Business Profits Tax Act, 1947, Reserves, Undivided Profits, Capital Abatement, Income-tax, Banking Company, Accounting Practices, Capital Funds, Statutory Interpretation, Tax Assessment, Balance Sheet, Abatement, U.S. Treasury Rules.

Sections & Acts

* Business Profits Tax Act, 1947 (Act XXI of 1947), Schedule II, Rule 2(1) * Indian Income-tax Act, 1922 (XI of 1922) * National Bank Act of the United States of America * Revised Statute of the United States, s. 5211 (Title 12, U.S.C. 161) * Spanish War Revenue Act, s. 2

|

Synopsis

Case Name: Appellant v. Commissioner of Income-tax, Bombay Court: Supreme Court of India Date of Judgment: January 6, 1961 Bench: Kapur, J. Subject: Business Profits Tax; Interpretation of "Reserves" for Capital Computation; Distinction between Indian and U.S. Banking Accounting Practices

Key Legal Propositions

  1. The term "reserves" under Rule 2(1) of Schedule II of the Business Profits Tax Act, 1947, implies profits earned by a company, not distributed as dividends, but deliberately set aside or kept back by an act of volition (whether by directors' resolution or legal/regulatory requirement) for any specific or general future use in the business. It is distinct from a mere mass of undistributed profits available for distribution.
  2. "Undivided Profits" in the context of U.S. banking accounting, as mandated by U.S. Treasury Rules and recognized by U.S. supervisory authorities, constitute an integral and mandatory part of a bank's capital funds, intended for continuous future use in the business, and are thus considered "reserves" for the purpose of calculating capital for abatement under the Business Profits Tax Act, 1947.
  3. In interpreting statutory terms related to accounting, the substance and purpose of an accounting entry, especially in foreign accounting systems, must be considered over mere nomenclature, particularly when regulatory frameworks dictate the nature and use of such funds.

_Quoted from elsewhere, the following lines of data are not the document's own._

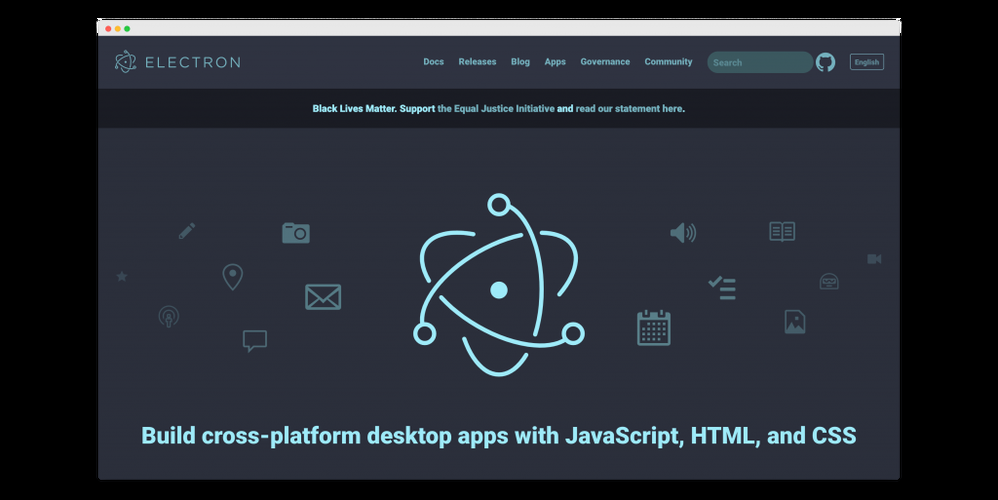The image size is (998, 500).
Task: Click the checklist tasks icon
Action: point(722,288)
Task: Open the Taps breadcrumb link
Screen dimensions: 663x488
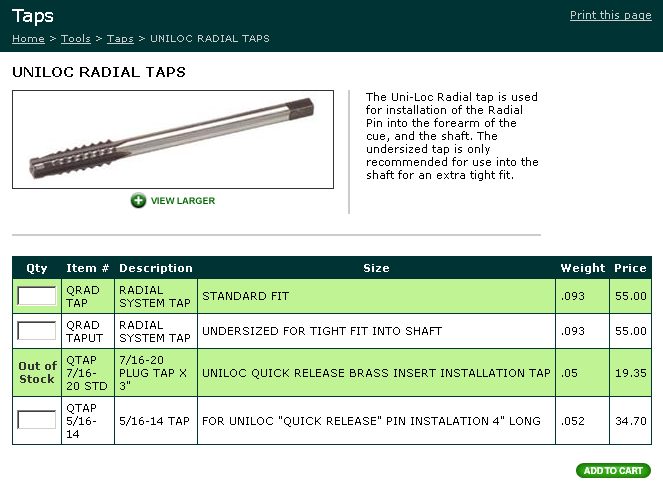Action: coord(120,38)
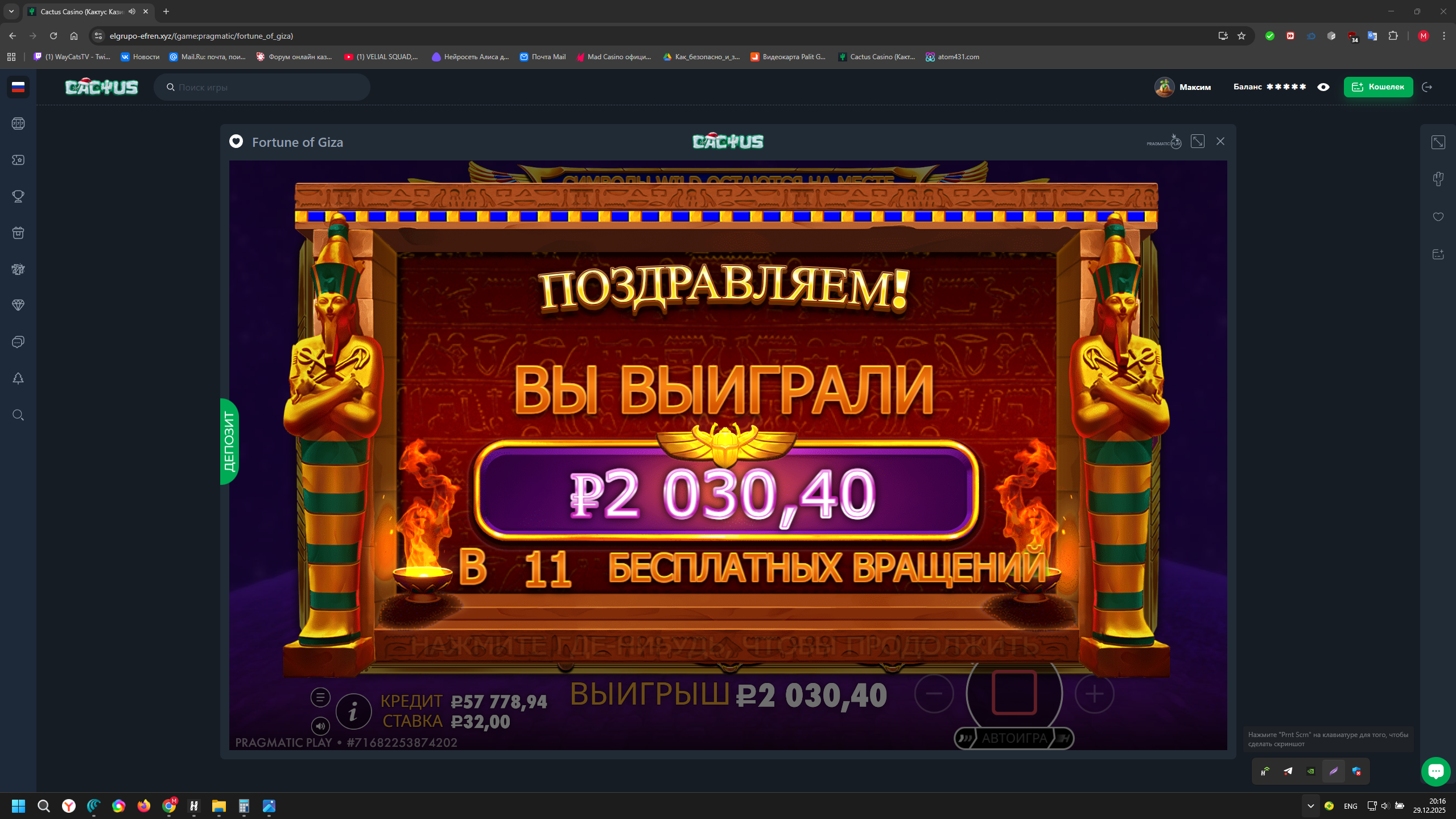Open the trophy tournaments sidebar icon
The height and width of the screenshot is (819, 1456).
tap(18, 196)
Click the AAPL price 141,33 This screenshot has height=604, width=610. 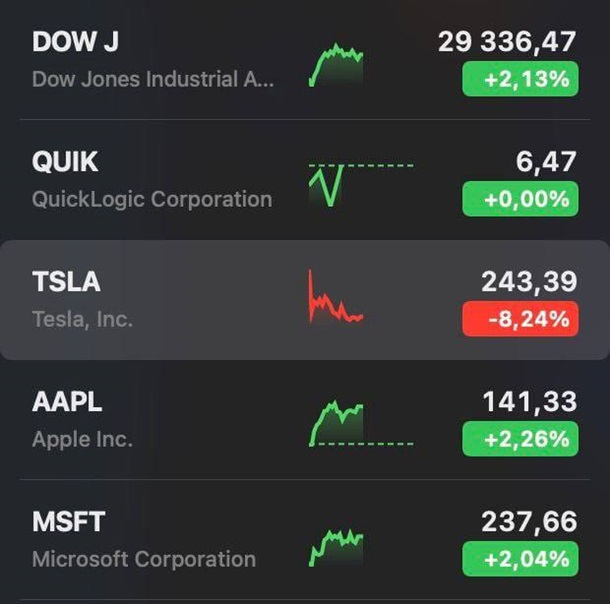[529, 402]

Judgment Summary Background: The appellant, a non-resident Bank incorporated under the National Bank Act of the United States of America with branches in India, was assessed under the Business Profits Tax Act, 1947 (Act XXI of 1947), for several chargeable accounting periods. The sole question for determination was the meaning of the word "reserves" in Rule 2(1) of Schedule II of the Act and how the Bank's capital was to be computed for allowing "abatement." The appellant contended that "Undivided Profits," as termed in the U.S., should be included as "reserves" in its capital computation. The Income-tax Officer, Appellate Assistant Commissioner, and the Income-tax Appellate Tribunal excluded these amounts, equating them to the "balance of the profit and loss account." The Bombay High Court, affirming the Tribunal, held that "Undivided Profits" did not constitute "reserves" as there was no specific direction or act of volition by the Directors to earmark them, relying on Commissioner of Income-tax v. Century Spinning & Manufacturing Co. Ltd. The High Court acknowledged that these funds were used by the Bank and formed part of its capital in a general sense but did not satisfy the legal test for "reserves."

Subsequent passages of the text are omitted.